• What you will do: From the entries below, reproduce exactly the line containing "Install the LiteSpeed Cache plugin", the line containing "You are a computer-use agent. Image resolution: width=636", and every line in between, with nothing added.

• Records for this exercise:

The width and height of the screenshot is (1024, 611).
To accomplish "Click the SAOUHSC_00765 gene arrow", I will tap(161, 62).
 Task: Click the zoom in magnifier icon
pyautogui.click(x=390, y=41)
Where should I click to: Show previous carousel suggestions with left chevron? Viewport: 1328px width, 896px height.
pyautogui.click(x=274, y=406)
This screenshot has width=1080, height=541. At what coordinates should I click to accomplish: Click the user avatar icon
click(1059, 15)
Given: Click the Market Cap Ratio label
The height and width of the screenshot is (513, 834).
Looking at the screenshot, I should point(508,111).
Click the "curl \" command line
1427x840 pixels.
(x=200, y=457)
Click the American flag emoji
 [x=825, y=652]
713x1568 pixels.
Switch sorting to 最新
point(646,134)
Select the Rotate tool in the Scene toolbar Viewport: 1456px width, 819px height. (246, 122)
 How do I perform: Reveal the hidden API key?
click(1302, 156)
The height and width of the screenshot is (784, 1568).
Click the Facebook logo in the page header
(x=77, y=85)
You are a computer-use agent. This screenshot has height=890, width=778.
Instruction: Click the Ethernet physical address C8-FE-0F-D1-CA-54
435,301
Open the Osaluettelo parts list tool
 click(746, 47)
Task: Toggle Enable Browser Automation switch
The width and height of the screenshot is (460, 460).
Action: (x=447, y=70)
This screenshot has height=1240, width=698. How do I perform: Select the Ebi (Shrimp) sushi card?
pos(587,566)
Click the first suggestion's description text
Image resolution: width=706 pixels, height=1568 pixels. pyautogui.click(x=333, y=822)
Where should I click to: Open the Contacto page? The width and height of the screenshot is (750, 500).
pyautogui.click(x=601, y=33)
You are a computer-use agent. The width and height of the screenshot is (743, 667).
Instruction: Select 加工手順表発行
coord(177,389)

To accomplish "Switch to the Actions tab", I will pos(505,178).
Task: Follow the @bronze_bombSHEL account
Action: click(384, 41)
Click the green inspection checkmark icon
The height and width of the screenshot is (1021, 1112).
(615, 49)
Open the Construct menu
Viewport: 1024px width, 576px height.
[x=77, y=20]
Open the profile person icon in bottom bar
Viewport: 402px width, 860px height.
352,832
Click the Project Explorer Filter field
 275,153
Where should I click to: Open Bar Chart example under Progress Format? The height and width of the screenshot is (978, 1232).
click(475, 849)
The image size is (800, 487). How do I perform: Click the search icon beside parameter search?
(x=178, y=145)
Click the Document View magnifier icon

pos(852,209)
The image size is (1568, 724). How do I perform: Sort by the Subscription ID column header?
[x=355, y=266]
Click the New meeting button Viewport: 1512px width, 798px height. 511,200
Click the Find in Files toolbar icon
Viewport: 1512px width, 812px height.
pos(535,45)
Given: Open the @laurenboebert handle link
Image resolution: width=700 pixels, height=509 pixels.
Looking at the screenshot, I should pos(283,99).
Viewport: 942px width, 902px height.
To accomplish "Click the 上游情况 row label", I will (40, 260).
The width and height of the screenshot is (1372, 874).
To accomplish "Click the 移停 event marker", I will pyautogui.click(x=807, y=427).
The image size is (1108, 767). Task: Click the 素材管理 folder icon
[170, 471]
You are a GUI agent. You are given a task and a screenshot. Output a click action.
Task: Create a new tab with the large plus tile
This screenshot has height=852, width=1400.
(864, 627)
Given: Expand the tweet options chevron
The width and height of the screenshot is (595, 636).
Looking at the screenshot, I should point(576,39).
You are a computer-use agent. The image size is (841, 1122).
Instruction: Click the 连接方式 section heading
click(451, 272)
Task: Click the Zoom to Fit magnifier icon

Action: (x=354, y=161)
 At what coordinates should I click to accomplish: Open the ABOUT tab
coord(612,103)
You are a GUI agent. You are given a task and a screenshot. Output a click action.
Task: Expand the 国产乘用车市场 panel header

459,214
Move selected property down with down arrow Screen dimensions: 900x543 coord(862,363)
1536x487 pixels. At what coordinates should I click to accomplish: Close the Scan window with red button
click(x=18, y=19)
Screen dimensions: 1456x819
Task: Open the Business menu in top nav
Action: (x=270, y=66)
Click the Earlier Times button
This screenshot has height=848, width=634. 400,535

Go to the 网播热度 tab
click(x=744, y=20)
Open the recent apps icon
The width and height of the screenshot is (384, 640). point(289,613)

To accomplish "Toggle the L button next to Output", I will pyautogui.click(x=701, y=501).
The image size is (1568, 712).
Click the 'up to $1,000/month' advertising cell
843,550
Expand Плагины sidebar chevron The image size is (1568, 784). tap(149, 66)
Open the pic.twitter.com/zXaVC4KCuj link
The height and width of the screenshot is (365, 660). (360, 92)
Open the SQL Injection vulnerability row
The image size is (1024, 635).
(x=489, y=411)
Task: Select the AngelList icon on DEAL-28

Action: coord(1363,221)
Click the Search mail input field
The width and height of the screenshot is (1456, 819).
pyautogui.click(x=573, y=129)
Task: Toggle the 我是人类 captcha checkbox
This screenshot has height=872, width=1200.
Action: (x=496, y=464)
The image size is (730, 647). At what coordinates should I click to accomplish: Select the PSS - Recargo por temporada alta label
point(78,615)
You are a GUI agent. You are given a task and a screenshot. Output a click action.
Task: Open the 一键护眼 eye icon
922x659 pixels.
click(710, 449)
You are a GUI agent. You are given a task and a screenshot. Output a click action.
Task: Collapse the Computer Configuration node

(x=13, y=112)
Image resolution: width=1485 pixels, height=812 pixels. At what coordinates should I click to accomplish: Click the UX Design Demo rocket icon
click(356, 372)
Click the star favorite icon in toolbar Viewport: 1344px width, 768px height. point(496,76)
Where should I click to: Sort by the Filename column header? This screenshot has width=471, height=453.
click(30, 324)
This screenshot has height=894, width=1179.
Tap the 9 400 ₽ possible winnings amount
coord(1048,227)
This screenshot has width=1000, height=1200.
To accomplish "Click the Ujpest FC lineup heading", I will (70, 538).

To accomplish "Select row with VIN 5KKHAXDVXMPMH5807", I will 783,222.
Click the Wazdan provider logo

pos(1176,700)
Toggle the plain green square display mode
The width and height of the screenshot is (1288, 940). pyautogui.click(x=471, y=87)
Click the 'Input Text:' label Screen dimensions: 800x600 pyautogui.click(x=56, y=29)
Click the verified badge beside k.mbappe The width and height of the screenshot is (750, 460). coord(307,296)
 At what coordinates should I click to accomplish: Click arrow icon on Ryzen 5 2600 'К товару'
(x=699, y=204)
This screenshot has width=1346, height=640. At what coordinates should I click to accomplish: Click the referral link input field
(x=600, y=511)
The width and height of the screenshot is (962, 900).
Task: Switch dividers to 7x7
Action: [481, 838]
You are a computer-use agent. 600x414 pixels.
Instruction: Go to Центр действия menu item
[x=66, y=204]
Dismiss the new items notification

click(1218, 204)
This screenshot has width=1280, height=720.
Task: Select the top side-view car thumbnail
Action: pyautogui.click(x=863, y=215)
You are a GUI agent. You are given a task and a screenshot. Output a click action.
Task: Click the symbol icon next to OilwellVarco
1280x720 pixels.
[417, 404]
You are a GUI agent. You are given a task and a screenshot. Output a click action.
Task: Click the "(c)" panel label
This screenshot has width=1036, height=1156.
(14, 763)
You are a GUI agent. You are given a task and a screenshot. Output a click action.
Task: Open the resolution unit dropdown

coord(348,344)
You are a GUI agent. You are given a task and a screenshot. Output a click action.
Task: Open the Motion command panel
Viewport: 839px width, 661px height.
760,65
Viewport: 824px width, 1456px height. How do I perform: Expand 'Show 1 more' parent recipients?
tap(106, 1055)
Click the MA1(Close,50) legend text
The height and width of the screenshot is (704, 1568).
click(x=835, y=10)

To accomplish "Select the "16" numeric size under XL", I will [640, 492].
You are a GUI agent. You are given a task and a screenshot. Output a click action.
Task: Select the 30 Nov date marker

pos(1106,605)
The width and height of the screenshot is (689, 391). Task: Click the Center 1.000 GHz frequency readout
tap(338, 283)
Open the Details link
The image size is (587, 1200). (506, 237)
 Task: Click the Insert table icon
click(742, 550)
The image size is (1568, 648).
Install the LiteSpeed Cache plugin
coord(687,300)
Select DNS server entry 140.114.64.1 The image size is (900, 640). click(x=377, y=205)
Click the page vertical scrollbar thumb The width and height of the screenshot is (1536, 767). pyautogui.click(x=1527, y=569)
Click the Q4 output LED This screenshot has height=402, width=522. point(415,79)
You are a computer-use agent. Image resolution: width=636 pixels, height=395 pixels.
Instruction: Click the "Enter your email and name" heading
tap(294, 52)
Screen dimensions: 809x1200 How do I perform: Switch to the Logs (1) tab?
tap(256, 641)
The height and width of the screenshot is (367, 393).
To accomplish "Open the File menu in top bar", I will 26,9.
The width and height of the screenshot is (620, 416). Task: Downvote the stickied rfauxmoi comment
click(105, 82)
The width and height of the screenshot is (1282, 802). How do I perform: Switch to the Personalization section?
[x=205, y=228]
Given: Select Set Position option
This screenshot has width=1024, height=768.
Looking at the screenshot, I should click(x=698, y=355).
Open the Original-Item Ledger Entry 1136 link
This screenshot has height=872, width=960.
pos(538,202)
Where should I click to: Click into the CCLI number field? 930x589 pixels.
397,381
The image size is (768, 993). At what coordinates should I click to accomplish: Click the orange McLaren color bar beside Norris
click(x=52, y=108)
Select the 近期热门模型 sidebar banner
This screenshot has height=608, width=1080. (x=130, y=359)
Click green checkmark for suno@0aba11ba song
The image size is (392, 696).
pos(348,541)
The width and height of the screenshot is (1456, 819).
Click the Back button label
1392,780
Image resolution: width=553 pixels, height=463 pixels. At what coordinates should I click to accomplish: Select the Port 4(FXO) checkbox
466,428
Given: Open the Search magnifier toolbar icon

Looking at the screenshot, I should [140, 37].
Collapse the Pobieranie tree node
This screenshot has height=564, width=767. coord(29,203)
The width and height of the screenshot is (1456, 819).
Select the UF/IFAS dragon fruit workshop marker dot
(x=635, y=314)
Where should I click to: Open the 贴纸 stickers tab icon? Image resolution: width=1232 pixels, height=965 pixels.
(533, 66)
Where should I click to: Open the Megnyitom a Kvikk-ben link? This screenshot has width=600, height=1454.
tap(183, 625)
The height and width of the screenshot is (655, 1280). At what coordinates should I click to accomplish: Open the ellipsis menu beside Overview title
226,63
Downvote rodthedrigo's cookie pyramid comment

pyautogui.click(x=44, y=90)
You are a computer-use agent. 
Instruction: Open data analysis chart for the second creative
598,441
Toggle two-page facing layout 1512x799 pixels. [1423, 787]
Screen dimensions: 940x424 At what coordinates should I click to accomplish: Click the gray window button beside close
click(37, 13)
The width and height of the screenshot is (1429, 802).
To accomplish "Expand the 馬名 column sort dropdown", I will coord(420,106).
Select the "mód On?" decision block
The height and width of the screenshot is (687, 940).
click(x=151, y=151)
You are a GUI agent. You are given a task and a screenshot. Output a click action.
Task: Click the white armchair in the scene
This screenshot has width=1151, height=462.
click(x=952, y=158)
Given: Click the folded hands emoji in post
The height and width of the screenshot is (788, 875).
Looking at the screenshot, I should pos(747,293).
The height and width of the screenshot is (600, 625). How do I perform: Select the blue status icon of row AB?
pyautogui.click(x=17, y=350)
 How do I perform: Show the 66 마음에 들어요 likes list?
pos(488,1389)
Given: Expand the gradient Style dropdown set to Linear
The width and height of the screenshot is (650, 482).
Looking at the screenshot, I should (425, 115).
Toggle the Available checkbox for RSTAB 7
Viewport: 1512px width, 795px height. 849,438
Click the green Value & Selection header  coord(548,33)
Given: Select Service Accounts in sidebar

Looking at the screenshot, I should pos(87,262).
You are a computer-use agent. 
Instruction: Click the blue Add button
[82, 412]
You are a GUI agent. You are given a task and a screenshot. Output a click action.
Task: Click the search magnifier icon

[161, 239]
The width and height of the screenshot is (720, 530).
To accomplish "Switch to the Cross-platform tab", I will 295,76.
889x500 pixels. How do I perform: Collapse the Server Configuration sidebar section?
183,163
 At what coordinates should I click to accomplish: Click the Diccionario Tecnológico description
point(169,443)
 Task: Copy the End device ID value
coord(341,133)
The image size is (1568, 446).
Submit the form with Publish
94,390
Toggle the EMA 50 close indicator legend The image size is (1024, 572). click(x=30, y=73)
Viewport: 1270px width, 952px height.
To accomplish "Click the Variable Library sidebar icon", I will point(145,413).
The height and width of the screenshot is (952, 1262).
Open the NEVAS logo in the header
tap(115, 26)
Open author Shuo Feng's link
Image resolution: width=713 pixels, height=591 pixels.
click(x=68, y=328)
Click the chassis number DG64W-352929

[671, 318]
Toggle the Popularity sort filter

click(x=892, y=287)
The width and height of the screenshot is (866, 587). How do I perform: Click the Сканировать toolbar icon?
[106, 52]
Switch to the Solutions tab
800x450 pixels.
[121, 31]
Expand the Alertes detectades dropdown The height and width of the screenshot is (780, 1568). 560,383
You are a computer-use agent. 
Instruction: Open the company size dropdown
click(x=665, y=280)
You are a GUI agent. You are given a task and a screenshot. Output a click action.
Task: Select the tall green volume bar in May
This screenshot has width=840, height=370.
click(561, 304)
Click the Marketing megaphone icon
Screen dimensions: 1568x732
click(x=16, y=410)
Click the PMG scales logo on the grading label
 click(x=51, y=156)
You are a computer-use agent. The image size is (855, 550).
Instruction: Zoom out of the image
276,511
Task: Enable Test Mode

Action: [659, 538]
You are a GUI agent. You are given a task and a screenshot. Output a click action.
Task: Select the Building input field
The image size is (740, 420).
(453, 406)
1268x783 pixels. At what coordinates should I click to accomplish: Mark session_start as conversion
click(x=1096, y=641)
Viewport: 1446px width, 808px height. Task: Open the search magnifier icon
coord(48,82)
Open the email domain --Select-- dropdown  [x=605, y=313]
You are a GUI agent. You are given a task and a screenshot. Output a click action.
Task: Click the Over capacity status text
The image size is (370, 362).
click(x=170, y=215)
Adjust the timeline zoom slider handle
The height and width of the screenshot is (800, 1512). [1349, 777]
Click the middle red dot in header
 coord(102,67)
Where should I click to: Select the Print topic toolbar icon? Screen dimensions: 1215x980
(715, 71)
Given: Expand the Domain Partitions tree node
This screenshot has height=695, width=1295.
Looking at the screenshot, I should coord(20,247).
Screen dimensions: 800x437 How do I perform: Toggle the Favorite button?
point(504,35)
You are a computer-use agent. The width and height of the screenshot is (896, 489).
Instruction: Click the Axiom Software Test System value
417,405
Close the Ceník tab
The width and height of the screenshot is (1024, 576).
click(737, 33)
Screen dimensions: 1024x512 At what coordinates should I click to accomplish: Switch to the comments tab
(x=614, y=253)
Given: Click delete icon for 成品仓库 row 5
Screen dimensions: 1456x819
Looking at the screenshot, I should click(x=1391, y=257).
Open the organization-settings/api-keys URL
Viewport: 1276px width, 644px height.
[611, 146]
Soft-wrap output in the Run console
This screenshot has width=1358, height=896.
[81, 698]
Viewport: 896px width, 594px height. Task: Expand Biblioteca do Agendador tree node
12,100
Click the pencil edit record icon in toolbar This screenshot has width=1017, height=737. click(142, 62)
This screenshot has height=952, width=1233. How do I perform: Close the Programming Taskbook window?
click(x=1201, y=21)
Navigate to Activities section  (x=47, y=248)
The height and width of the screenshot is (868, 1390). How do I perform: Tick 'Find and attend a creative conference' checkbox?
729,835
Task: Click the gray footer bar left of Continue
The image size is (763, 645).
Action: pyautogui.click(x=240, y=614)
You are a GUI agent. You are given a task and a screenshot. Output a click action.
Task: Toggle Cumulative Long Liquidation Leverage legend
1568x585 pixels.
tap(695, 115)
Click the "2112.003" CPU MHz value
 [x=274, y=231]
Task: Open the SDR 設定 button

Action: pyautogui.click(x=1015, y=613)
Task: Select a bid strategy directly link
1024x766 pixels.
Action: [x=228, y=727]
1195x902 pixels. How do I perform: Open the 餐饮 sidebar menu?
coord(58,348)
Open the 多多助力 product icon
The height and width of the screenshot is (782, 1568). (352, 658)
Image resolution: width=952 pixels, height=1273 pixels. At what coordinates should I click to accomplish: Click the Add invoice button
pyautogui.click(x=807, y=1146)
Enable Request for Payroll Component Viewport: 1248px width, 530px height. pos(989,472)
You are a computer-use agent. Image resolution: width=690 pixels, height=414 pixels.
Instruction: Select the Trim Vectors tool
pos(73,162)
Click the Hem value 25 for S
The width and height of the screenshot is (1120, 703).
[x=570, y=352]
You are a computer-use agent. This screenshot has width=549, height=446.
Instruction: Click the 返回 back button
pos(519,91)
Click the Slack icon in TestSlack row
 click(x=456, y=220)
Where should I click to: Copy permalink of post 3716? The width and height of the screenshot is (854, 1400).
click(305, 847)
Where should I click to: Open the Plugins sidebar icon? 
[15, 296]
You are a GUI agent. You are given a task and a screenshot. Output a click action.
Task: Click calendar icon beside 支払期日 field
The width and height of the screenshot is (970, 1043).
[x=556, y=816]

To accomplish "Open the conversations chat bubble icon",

• Task answer:
Install the LiteSpeed Cache plugin
coord(687,300)
Select DNS server entry 140.114.64.1 The image size is (900, 640). click(x=377, y=205)
Click the page vertical scrollbar thumb The width and height of the screenshot is (1536, 767). pyautogui.click(x=1527, y=569)
Click the Q4 output LED This screenshot has height=402, width=522. point(415,79)
You are a computer-use agent. Image resolution: width=636 pixels, height=395 pixels.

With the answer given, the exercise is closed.